> [Exercise instructions] Print the listing exactly, but only as far as the line containing "You are a computer-use agent. Image resolution: width=1007". The first line and that line are both included.

> [Working data]
────────

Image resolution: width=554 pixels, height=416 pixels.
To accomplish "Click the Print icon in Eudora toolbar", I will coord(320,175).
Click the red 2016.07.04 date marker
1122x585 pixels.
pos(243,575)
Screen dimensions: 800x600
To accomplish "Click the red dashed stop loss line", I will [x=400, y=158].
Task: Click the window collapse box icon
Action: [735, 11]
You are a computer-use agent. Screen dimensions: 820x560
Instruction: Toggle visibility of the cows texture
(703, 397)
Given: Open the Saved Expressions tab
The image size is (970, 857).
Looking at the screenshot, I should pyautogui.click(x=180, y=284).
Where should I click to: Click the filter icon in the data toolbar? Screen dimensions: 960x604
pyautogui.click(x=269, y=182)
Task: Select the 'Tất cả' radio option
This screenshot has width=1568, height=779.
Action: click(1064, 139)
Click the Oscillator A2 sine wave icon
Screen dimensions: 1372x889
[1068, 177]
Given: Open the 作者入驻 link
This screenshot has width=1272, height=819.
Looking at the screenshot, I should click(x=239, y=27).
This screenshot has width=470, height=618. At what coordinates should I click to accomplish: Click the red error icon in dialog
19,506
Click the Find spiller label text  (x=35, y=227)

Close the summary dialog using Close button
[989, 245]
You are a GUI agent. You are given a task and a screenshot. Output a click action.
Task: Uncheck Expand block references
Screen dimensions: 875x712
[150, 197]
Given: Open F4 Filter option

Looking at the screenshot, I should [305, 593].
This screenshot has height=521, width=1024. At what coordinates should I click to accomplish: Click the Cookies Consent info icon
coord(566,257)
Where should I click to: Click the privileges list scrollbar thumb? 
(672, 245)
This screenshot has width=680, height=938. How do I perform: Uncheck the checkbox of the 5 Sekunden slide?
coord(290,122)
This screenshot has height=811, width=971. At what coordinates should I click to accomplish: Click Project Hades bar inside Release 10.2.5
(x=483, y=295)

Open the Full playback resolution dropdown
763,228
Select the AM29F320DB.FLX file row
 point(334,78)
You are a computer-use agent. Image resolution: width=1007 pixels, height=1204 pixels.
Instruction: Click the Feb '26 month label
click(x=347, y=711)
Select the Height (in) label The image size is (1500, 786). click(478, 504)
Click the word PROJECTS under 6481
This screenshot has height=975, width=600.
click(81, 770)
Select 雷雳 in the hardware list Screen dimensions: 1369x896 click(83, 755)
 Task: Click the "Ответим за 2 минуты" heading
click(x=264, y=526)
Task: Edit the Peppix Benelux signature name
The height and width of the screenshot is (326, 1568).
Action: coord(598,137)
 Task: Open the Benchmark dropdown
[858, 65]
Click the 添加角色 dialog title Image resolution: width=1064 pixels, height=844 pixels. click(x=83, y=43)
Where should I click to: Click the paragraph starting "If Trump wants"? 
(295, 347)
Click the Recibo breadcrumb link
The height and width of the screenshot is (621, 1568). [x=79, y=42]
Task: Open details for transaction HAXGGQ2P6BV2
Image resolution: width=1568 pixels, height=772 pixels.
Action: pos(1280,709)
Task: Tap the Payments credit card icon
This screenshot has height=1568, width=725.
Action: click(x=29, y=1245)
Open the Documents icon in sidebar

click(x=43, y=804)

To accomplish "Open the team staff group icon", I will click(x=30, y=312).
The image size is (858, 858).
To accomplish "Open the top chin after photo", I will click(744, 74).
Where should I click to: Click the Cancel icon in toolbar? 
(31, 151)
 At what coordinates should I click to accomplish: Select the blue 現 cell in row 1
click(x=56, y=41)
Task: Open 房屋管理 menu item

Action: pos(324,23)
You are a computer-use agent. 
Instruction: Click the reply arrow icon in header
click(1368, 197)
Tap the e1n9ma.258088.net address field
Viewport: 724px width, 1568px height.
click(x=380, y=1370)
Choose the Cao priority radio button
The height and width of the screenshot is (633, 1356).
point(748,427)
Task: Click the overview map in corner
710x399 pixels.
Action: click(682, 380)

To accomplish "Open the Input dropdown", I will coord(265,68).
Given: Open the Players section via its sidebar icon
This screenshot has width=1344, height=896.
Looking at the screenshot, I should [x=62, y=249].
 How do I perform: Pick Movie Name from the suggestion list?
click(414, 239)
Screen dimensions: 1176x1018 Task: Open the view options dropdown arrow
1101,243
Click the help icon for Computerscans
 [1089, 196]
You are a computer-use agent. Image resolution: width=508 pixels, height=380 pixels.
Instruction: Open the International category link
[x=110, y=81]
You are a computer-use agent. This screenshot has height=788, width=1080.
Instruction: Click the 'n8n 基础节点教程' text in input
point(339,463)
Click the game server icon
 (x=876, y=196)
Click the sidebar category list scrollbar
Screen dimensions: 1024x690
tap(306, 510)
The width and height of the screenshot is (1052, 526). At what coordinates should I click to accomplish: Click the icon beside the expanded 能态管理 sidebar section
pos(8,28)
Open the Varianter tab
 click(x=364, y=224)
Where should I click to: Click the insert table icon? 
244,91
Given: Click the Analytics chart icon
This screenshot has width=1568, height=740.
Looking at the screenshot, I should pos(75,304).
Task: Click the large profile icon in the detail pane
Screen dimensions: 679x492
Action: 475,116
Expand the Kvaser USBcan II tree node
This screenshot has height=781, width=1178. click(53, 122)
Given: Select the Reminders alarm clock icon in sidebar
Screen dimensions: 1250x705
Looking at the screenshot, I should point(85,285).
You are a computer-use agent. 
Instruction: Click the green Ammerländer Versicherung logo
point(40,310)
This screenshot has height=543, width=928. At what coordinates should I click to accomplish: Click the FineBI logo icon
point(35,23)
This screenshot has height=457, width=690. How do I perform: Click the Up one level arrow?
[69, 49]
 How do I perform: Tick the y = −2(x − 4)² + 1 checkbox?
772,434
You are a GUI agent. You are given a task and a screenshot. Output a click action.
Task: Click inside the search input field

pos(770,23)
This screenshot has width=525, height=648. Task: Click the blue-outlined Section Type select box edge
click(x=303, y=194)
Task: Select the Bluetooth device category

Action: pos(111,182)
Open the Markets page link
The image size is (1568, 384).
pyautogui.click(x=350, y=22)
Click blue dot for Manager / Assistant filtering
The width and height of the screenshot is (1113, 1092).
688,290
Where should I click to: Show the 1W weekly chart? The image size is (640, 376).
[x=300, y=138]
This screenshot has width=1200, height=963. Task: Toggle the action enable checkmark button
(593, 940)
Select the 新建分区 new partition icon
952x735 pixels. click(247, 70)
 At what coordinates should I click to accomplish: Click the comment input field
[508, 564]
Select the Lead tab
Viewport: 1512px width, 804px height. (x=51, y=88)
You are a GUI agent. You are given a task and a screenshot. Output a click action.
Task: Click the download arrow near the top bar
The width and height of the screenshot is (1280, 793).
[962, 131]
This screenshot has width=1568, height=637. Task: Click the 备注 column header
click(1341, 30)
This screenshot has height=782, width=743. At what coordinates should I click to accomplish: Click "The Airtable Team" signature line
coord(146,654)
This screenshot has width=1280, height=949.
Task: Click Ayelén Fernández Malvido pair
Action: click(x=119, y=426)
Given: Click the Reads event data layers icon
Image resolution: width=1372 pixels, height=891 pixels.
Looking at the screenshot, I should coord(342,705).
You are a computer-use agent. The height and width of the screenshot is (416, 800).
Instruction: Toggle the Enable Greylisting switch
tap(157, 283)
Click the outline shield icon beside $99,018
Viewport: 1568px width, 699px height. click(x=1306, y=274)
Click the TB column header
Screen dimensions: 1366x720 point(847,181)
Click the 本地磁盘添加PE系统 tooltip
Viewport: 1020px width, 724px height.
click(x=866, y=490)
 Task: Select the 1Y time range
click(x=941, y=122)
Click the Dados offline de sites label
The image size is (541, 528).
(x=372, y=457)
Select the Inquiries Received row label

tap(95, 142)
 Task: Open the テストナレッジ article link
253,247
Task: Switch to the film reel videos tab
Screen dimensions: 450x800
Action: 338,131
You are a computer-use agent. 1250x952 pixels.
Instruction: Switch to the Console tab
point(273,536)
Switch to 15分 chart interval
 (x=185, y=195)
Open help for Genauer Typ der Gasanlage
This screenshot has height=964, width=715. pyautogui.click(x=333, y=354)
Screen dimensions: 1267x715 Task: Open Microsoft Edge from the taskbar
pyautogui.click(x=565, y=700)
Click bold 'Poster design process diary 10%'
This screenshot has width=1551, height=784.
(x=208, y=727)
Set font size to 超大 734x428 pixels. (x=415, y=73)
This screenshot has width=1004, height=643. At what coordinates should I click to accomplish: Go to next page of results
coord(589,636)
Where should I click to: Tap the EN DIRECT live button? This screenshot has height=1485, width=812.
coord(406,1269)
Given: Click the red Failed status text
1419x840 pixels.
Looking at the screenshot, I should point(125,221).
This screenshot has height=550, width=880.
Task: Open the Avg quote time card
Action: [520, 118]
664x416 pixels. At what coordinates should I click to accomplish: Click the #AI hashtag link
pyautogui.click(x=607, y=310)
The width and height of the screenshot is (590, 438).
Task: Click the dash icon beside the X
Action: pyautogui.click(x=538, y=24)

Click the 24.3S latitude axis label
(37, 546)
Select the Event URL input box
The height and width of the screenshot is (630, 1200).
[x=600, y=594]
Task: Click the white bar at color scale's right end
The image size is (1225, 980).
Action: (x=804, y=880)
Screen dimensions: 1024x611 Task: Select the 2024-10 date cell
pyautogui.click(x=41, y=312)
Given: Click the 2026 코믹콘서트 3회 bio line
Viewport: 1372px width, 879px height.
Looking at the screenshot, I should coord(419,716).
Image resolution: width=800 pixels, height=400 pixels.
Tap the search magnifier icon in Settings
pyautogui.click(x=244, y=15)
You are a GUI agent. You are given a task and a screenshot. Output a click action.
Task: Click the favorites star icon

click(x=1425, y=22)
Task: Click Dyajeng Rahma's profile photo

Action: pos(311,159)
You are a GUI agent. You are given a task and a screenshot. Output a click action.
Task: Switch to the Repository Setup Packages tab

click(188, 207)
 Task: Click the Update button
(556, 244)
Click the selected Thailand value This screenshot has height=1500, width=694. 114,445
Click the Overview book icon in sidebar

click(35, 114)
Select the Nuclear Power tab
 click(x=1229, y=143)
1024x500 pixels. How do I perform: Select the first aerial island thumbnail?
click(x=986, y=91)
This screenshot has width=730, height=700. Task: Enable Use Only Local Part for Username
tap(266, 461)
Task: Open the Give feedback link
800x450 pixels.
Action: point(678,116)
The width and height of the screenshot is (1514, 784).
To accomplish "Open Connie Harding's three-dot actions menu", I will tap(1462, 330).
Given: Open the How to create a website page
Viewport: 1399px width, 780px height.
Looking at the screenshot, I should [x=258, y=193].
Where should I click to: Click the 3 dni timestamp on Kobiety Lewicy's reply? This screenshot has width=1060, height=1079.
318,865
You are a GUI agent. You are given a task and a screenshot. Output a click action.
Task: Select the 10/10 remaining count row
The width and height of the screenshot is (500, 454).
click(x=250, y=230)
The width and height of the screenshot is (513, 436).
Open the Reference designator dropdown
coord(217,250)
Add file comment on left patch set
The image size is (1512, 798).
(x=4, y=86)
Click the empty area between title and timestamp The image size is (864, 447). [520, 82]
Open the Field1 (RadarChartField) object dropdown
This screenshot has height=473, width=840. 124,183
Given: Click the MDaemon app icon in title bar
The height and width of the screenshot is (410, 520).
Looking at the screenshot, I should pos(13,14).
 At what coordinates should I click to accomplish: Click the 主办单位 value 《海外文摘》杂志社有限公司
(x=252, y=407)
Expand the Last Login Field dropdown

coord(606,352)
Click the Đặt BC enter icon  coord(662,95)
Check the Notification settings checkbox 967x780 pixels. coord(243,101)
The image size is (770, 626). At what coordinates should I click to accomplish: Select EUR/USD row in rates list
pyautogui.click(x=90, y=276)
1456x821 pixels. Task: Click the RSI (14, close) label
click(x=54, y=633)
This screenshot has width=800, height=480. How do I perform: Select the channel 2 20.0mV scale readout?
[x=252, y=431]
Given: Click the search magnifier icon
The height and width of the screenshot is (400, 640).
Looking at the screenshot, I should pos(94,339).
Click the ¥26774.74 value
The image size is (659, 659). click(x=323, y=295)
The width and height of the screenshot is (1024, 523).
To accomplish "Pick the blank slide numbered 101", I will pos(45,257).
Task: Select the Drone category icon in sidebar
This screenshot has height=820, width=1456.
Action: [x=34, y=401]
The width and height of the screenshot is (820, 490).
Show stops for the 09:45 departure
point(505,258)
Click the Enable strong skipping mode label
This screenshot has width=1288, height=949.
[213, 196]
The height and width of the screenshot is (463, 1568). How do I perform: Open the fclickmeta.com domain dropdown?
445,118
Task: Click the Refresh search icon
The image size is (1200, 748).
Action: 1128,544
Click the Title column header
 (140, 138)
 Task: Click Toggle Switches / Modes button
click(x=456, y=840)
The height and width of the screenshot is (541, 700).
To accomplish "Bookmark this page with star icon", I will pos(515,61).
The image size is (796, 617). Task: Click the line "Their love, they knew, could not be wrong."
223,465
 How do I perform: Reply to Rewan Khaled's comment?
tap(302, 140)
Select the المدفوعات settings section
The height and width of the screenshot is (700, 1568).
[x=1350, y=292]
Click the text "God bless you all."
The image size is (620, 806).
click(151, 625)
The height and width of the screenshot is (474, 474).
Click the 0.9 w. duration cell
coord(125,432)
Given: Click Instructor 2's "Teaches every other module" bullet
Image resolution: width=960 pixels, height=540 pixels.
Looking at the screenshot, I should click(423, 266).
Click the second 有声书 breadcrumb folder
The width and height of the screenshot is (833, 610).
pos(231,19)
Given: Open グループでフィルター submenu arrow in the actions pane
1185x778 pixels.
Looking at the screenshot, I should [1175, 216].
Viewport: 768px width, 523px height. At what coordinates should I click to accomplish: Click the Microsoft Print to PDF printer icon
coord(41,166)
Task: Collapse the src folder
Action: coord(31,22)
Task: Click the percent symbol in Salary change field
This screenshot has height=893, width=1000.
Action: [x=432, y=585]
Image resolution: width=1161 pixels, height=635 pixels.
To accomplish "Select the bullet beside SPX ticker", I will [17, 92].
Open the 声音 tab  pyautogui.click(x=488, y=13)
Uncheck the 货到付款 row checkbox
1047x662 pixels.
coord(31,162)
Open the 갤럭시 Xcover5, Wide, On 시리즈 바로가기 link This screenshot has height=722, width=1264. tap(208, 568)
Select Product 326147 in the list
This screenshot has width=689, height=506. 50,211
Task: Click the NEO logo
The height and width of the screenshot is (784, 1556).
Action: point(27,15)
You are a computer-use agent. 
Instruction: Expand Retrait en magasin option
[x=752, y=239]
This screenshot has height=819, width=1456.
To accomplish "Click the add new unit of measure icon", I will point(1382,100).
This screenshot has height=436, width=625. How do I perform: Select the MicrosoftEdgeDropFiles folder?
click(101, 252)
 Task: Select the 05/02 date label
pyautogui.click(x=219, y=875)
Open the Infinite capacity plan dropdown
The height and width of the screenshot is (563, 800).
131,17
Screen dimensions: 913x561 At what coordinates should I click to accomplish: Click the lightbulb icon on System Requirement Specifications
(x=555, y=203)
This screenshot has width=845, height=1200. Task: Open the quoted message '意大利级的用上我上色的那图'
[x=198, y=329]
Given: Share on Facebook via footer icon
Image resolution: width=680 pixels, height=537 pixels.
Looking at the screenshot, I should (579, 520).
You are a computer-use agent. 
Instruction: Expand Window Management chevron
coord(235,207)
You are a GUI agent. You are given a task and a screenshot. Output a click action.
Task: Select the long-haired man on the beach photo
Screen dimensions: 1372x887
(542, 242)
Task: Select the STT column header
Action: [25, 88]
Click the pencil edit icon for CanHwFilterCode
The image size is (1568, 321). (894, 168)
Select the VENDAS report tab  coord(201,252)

────────

> [Response for this exercise]
Image resolution: width=554 pixels, height=416 pixels.
To accomplish "Click the Print icon in Eudora toolbar", I will coord(320,175).
Click the red 2016.07.04 date marker
1122x585 pixels.
pos(243,575)
Screen dimensions: 800x600
To accomplish "Click the red dashed stop loss line", I will [x=400, y=158].
Task: Click the window collapse box icon
Action: [735, 11]
You are a computer-use agent. Screen dimensions: 820x560
Instruction: Toggle visibility of the cows texture
(703, 397)
Given: Open the Saved Expressions tab
The image size is (970, 857).
Looking at the screenshot, I should pyautogui.click(x=180, y=284).
Where should I click to: Click the filter icon in the data toolbar? Screen dimensions: 960x604
pyautogui.click(x=269, y=182)
Task: Select the 'Tất cả' radio option
This screenshot has width=1568, height=779.
Action: click(1064, 139)
Click the Oscillator A2 sine wave icon
Screen dimensions: 1372x889
[1068, 177]
Given: Open the 作者入驻 link
This screenshot has width=1272, height=819.
Looking at the screenshot, I should click(x=239, y=27).
This screenshot has width=470, height=618. At what coordinates should I click to accomplish: Click the red error icon in dialog
19,506
Click the Find spiller label text  (x=35, y=227)

Close the summary dialog using Close button
[989, 245]
You are a GUI agent. You are given a task and a screenshot. Output a click action.
Task: Uncheck Expand block references
Screen dimensions: 875x712
[150, 197]
Given: Open F4 Filter option

Looking at the screenshot, I should [305, 593].
This screenshot has height=521, width=1024. At what coordinates should I click to accomplish: Click the Cookies Consent info icon
coord(566,257)
Where should I click to: Click the privileges list scrollbar thumb? 
(672, 245)
This screenshot has width=680, height=938. How do I perform: Uncheck the checkbox of the 5 Sekunden slide?
coord(290,122)
This screenshot has height=811, width=971. At what coordinates should I click to accomplish: Click Project Hades bar inside Release 10.2.5
(x=483, y=295)

Open the Full playback resolution dropdown
763,228
Select the AM29F320DB.FLX file row
 point(334,78)
You are a computer-use agent. Image resolution: width=1007 pixels, height=1204 pixels.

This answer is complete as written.